A Communities and Local Government (DCLG) spokesman said the VOA did not recognise the £15 figure quoted for valuing BT optical fibres.
"BT is valued on an overall receipts and expenditure basis, which includes fibres, copper lines to individual homes and business premises, telephone kiosks and telephone exchanges," he said.
"Other fibre operators are valued at a rate per kilometre, depending on the size of the network and the number of fibres lit. The Uniform Business Rate is then applied to arrive at the rates payment."
He said there was no evidence that the application of a different valuation method to BT had given the company an advantage over its competitors.
"This has been tested both in the Court of Appeal 28 January 2010 and in a Lands Tribunal (12 February 2009) and stated in the European Commission's decision dated 12 October 2006," he said.
The Court of Appeal dismissed Vtesse Networks' appeal against a VOA valuation on its networks in a split decision. Lawyers for the VOA had said that it was impossible to disaggregate BT's fibres from the rest of its infrastructure for valuation purposes.
Lawyers for Vtesse pointed out that Ofcom had done precisely this to establish a value for OpenReach, BT's regulated infrastructure company.

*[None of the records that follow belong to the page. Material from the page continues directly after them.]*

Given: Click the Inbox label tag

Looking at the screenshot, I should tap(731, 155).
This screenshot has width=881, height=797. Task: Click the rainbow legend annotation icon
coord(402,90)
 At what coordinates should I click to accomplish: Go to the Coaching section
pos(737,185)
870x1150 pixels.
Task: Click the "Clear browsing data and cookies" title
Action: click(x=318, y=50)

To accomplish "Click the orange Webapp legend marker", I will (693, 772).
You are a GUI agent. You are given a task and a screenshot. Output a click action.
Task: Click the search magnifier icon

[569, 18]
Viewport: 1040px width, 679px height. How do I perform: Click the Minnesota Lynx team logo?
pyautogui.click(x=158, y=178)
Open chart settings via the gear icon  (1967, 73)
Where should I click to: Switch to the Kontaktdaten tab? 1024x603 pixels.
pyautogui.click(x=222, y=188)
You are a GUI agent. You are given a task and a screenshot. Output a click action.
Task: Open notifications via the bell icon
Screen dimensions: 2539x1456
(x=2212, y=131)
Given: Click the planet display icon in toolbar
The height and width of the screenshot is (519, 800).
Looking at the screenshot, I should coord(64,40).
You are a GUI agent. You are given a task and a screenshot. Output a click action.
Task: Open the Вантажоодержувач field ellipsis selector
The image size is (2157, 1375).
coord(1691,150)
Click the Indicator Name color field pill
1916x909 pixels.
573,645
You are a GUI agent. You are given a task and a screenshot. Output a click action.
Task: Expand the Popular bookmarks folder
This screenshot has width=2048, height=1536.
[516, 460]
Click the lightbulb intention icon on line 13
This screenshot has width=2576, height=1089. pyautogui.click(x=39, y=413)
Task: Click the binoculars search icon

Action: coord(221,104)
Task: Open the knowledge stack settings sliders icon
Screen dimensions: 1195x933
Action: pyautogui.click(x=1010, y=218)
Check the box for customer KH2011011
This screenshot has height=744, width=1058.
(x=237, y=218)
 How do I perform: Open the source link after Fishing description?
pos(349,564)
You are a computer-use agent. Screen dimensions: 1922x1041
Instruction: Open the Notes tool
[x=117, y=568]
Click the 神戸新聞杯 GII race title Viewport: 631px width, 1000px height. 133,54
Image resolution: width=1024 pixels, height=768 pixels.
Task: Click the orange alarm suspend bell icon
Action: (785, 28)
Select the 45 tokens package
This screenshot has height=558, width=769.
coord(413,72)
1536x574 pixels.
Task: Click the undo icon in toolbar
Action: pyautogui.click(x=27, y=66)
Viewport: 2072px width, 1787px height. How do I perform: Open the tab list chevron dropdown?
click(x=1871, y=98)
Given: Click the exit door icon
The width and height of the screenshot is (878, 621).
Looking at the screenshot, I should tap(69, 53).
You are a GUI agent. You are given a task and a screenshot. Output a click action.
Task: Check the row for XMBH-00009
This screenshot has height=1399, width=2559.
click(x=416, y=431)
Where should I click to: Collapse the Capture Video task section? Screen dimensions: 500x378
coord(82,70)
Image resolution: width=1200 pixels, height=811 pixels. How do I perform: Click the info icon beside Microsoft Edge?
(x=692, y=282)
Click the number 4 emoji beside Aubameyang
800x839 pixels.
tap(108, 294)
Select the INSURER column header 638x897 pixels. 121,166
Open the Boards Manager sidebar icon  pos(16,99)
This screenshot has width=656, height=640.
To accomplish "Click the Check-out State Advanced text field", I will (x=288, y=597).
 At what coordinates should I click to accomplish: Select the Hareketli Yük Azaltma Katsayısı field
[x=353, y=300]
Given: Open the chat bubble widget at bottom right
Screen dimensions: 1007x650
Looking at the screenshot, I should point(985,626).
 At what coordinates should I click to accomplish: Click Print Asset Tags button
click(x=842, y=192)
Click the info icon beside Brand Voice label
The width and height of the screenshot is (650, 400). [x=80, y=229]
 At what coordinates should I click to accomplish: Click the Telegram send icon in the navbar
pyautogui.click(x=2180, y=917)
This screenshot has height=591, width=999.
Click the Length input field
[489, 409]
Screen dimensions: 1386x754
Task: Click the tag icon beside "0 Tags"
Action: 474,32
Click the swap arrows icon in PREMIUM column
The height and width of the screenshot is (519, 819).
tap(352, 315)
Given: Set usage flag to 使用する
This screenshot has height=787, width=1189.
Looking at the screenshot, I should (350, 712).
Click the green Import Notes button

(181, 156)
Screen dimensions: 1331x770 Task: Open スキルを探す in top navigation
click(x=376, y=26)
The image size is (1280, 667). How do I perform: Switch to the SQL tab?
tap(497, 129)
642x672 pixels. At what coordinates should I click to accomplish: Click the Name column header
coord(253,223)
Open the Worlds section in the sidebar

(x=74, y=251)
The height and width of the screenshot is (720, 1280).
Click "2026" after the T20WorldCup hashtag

Lord Justice Sedley, dissenting, said, "It is now evident that there is arguably a gross disparity in BT's favour between the rateable value of its and Vtesse's cables."
Refusing Vtesse's appeal might allow "a radical inequity in the rating system" to continue. This would be an "injustice", he said.
The Tories said that if elected, they planned to review the rating system to make it more equal.
The DCLG spokesman said all rateable values are assessed independently by the VOA to the same standard of annual rental value. "This maintains fairness in the system," he said.
He said valuation officers had been independent of both central government and local councils since 1950.
"It is only right that the VOA acts independently of ministers in assessing rateable values," he said. "It would not be desirable to take choices about how to determine the rateable value of a property away from the independent experts and make them political decisions for ministers."
The first laws levying taxes on businesses were introduced in the early 1600s by Queen Elizabeth I. Most of the case law on valuation dates from the 19th century.